CRISTOVAM BUARQUE

Um regime de partido único no Brasil?

Redação O Tempo

Por Da Redação
Publicado em 13 de maio de 2011 | 00:00
 
 

Quando lemos os jornais, temos a sensação de que estamos caminhando para um regime de partido único no Brasil. E com tendências diferentes, como, aliás, ocorreu com todos os partidos únicos do mundo e com seus conflitos internos.

De um lado, o governo está conseguindo juntar quase todos os partidos como tendências de um grande partido único de governo, além de cooptar as organizações do movimento social.

De outro lado, a oposição está se diluindo pela perda de propostas alternativas. Os partidos de oposição têm se limitado a ser apenas denunciadores.

É claro que isso facilita governar, mas não ajuda o funcionamento da democracia. Ao juntar todo mundo, há a perda da perspectiva crítica do governante e o risco dele cometer erros por falta de alertas. O grande mérito da democracia está na capacidade da sociedade de identificar e corrigir erros dos governos. Ao desfazer os outros partidos, os descontentamentos não têm para onde caminhar.

Na Tunísia, havia um imenso partido, mas o presidente dava o direito de surgirem outros pequenos partidos, desmoralizados. Os descontentes não encontravam partidos alternativos que os representassem, foram para a praça e derrubaram o governo por meio de atos de rua, a única alternativa viável diante de partidos únicos.

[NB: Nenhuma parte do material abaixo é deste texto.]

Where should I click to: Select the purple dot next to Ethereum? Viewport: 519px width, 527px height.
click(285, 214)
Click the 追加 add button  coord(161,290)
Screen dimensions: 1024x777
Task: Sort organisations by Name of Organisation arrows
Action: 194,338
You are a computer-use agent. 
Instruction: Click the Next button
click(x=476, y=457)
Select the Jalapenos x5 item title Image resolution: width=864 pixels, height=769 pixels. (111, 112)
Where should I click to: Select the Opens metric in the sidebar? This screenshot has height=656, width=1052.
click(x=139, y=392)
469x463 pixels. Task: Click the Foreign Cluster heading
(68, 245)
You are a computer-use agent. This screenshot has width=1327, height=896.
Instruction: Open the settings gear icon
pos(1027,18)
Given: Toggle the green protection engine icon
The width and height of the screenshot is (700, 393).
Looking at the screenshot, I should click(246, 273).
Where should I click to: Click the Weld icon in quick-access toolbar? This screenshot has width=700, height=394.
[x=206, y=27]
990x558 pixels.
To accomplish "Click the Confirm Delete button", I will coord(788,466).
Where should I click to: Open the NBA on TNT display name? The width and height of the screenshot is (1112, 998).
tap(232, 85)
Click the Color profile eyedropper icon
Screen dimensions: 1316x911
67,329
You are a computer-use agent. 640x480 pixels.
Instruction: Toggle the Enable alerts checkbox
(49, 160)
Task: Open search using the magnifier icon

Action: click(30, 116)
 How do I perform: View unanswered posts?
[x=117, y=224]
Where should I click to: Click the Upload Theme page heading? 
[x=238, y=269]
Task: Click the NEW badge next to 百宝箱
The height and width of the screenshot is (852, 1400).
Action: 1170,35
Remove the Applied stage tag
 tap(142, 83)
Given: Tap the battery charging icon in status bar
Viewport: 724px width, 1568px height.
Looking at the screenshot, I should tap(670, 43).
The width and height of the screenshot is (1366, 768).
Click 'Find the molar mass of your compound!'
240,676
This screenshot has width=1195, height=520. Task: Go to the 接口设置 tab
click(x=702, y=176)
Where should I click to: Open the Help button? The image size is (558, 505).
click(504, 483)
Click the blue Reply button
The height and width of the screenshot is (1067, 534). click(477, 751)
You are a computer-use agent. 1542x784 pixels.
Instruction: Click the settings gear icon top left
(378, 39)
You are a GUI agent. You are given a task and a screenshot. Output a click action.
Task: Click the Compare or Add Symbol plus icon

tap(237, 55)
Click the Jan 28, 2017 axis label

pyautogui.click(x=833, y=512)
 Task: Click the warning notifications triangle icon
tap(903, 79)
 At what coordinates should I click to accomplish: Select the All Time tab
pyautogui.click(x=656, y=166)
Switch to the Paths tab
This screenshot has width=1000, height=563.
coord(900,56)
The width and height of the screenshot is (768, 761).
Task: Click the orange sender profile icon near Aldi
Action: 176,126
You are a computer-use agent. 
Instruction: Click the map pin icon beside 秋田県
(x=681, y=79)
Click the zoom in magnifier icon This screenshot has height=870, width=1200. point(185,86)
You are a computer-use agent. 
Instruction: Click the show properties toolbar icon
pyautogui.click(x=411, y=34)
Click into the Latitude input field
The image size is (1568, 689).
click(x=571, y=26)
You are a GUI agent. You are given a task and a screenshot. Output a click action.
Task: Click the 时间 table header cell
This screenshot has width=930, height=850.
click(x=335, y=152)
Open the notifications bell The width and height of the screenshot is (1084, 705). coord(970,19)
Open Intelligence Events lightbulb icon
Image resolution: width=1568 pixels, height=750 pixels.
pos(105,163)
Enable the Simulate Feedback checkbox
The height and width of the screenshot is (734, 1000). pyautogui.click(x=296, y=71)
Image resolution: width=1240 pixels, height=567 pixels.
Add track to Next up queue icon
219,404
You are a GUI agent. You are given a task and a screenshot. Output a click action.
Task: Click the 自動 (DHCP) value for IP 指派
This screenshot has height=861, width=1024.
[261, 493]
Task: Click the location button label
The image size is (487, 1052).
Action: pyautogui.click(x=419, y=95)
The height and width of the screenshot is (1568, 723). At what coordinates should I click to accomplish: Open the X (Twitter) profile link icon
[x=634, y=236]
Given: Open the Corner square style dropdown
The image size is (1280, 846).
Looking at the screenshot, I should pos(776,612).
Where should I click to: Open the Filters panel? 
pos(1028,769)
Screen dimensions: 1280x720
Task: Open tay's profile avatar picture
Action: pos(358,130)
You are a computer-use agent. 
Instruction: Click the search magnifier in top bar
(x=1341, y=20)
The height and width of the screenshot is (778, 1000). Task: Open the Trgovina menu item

O Brasil precisa ter democracia para abarcar os descontentes, com partidos organizados, consolidados e com programas capazes de evitar que o povo, por falta de partido, tenha que ir para a rua quando precisar manifestar seu descontentamento.

A imensa capacidade do ex-presidente Lula era de juntar partidos diferentes, não em torno de programas nem de ideologias, mas de cargos e acordos específicos. Além disso, ele conseguiu juntar as forças não partidárias. As organizações não governamentais viraram associadas; os sindicatos ficaram amarrados; os estudantes, passivos; os intelectuais, calados. Precisamos de intelectuais que falem, de estudantes que caminhem nas ruas, de sindicatos que reivindiquem, de ONGs que fiscalizem.

Que possam radicalizar, dizendo que este país tem de ter hospital igual para todo mundo, que é indecente uma pessoa viver ou morrer porque tem ou não tem dinheiro. E que tenham coragem de dizer que é imoral existir escola boa e escola ruim. Escola é escola ou não é escola; não existe boa ou ruim. Ao não radicalizar, o governo absorve as ideias moderadas que eles têm e fica tudo igual.

A democracia brasileira, não daqui a um mês, ou daqui a dois meses, ou daqui a cinco meses, ou daqui a cem meses, mas ao longo de alguns anos ou talvez de algumas décadas, corre risco. Não resiste a um processo democrático construído a partir de alianças tão amplas que o que sobra do outro lado são concessões para que continue funcionando, sobretudo quando essas concessionárias partidárias não têm propostas, não têm programas, não têm ideias.